Closing of Campbell County landfill has some area garbage collectors worried
Jill Nance/The News & Advance
Larry (left) and Thomas Pillow, of Altavista, unload garbage at the Campbell County landfill that is scheduled to close today.
The plan to close the Campbell County landfill on July 1 and switch to a regional trash operation stinks to one local trash collector.
Ray Roakes will have an extra 20-mile round trip every time his company Rustburg Trash Removal hauls off garbage.
His customers all live within a short drive from the Livestock Road landfill. He collects garbage three days a week, making six to eight trips to the landfill.
Now that the county will use the Lynchburg landfill on Concord Turnpike, and since businesses can’t use the county’s convenience stations, some of that has to change.
“I’ve got to drastically change how I operate,” Roakes said. “To continue doing this, I’m going to have to buy a different truck.”
Roakes said a bigger truck would help him reduce repeat trips. He’s delaying that purchase by building up the size of his current truck, using wooden boards to make it taller.
He doesn’t want to raise the price to his customers, he said.
In the southern corners of the county, the towns of Altavista and Brookneal are stretching their budgets to continue providing trash collection services.
Brookneal currently charges $15 to $150 per month for business trash, said Michael Crews, Brookneal public works director.
He said right now those fees would stay the same. “It’s something that the mayor or council will have to look at, whether they want to leave them where they are, or change them because of … having to travel so far.”
In Altavista, trash pickup is free for small businesses, and larger businesses contract with private haulers, said Town Manager Waverly Coggsdale.
He said the town had to calculate extra travel costs and extra employee time in its budget for the next fiscal year.
But Coggsdale thinks the increased costs to the town might be worth the county’s savings.
“I (also) am a county taxpayer, so I’m glad it’s going to save them money,” he said.
Campbell County expects to save $700,000 to $1 million per year in the long term thanks to the regional landfill operation, according to David Laurrell, county administrator.
Officials at Region 2000 and in local governments, including Laurrell, have pursued the regional landfill plan to cut overhead costs.
The county landfill will eventually open again, once the Concord Turnpike Regional Landfill is full in about five years. The Region 2000 Services Authority plans to then operate the Livestock Road landfill until it is full, about eight years later.
After that, the authority plans to either open a new landfill or explore other options for waste disposal.
To Roakes, not knowing where the landfill will be later on is worrisome.

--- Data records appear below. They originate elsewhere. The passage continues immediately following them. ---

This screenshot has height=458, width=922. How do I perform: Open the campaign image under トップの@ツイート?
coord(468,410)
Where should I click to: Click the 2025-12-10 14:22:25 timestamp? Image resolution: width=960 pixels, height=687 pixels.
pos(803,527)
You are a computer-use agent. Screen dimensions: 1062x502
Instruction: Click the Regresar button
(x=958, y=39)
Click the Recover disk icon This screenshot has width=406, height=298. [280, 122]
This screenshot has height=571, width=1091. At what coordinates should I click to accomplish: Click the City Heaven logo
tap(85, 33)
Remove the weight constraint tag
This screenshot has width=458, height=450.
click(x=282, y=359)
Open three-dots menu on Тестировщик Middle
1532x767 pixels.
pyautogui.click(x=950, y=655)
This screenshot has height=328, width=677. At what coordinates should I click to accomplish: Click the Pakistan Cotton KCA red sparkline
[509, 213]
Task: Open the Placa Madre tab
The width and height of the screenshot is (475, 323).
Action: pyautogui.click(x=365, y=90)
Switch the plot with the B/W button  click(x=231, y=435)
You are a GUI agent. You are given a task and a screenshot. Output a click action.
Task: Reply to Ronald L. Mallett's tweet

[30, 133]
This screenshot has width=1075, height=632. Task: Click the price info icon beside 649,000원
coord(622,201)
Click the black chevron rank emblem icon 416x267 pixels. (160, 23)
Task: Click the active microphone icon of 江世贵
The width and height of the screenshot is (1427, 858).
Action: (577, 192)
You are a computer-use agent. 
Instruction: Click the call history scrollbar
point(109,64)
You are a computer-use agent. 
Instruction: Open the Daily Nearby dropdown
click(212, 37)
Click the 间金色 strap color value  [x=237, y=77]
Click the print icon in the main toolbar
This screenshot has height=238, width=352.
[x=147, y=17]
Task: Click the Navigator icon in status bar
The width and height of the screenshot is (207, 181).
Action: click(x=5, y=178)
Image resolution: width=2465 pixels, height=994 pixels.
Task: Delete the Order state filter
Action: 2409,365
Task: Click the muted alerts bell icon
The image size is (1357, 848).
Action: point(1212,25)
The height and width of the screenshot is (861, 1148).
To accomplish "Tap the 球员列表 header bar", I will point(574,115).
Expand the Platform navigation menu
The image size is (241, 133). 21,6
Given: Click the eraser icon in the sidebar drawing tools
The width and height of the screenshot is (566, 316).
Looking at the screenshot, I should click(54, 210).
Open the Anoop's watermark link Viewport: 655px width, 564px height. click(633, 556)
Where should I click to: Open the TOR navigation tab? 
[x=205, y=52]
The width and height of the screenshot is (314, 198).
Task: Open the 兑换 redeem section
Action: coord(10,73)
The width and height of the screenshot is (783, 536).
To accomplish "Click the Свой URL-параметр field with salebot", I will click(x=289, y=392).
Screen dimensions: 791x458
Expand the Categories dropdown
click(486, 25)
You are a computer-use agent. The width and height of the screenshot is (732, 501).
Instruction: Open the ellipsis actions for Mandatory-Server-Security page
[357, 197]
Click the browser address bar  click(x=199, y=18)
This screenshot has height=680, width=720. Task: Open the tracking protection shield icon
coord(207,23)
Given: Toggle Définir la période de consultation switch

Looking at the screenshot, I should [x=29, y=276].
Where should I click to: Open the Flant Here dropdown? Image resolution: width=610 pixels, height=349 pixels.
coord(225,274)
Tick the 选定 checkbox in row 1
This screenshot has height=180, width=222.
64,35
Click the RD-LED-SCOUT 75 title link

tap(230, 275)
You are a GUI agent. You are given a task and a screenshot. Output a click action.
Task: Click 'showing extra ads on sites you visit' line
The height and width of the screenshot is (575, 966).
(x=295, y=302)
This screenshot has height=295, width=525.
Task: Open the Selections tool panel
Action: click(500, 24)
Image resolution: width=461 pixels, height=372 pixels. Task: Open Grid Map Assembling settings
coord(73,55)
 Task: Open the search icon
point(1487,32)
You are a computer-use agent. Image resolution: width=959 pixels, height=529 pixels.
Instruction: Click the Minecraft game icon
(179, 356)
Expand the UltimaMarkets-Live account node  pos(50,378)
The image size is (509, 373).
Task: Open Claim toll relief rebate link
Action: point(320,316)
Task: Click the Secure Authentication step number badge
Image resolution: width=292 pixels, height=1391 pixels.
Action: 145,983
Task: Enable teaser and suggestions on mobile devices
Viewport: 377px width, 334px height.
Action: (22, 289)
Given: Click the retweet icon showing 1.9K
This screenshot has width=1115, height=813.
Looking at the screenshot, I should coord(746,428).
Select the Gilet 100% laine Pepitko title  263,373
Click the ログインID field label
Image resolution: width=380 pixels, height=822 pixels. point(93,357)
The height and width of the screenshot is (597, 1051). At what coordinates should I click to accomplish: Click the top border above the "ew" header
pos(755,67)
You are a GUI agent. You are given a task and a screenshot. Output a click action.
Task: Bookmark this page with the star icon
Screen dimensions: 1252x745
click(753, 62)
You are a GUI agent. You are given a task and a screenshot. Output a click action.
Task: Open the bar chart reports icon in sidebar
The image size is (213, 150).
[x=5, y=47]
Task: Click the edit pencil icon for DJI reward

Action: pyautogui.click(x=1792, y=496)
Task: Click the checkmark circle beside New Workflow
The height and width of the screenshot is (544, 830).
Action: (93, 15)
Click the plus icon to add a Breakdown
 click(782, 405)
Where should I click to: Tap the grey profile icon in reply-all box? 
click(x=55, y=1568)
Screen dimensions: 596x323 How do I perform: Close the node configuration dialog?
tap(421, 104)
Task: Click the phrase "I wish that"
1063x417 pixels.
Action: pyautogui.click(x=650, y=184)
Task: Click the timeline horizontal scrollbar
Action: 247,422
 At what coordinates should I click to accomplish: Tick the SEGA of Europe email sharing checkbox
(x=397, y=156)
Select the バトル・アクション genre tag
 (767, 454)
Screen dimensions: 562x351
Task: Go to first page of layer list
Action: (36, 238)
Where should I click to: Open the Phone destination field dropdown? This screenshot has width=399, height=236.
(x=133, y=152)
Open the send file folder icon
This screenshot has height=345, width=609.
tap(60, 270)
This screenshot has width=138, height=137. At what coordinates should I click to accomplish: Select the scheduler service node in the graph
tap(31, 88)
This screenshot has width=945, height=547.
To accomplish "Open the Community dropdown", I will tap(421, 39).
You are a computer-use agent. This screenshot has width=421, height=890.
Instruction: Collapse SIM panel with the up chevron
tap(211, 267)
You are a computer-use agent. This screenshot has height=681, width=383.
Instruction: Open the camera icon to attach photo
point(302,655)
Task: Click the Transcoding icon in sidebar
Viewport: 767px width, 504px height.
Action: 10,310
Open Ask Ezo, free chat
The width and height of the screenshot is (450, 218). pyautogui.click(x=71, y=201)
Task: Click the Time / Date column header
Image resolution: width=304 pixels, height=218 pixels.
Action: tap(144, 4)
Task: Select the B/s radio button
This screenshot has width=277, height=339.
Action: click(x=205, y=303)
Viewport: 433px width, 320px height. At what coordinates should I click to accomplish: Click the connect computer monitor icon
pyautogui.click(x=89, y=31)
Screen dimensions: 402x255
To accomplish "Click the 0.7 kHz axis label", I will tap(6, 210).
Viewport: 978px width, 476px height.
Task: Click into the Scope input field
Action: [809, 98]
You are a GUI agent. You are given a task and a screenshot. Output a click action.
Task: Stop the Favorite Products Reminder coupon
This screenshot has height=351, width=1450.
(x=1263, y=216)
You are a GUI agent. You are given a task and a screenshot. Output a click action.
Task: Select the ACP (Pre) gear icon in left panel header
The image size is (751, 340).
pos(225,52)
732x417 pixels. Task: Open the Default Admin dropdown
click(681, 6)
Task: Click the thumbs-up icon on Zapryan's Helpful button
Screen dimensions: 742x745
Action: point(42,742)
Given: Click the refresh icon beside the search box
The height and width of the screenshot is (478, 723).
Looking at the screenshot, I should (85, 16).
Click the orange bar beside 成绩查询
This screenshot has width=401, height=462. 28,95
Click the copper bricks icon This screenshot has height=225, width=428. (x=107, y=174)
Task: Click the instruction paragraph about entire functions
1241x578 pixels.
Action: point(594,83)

“What about the next guy who picks up the garbage? Is he going to have to drive to Nelson County, or to Appomattox, or to Bedford County?” Roakes said. “We’re talking 15 years down the road, but right now he has to drive 10 miles. Then you might have to drive 25.”
Laurrell said that in the real long term, the picture looks much better, even if the drive looks longer.
“Our savings are in the future. They’re not yesterday or the day before. They’re going forward,” he said. “It’s a tremendous economy of scale … involved here.”
He said the regional landfill will not have to increase tipping fees — the per-ton charge for businesses bringing in trash — as much as the county would have to in the future.
“That’s going to offset whatever the additional transportation costs are going to be,” he said.
Other businesses are concerned less about the drive but more about wait times.
Ray Roakes’ brother Doug owns All Roof and Repairs in Lynchburg. He said it’s not uncommon to spend an hour at the landfill to drop off old shingles.
Much of that time is spent waiting in line to get weighed going in or out, he said.
Doug Roakes said he fears the wait could be longer when the whole region uses one landfill.
“It’s going to be a mess. I hope to think that they’ve already got it cured before it goes on there,” he said.
Clarke Gibson, solid waste director for the Region 2000 Services Authority, said the landfill would have two scale operators — one for the inbound scale and one for the outbound — during busy hours.
He also said the Services Authority has received the go-ahead to use a new cell at the Lynchburg landfill. That should create more room to maneuver vehicles around and speed things up, he said.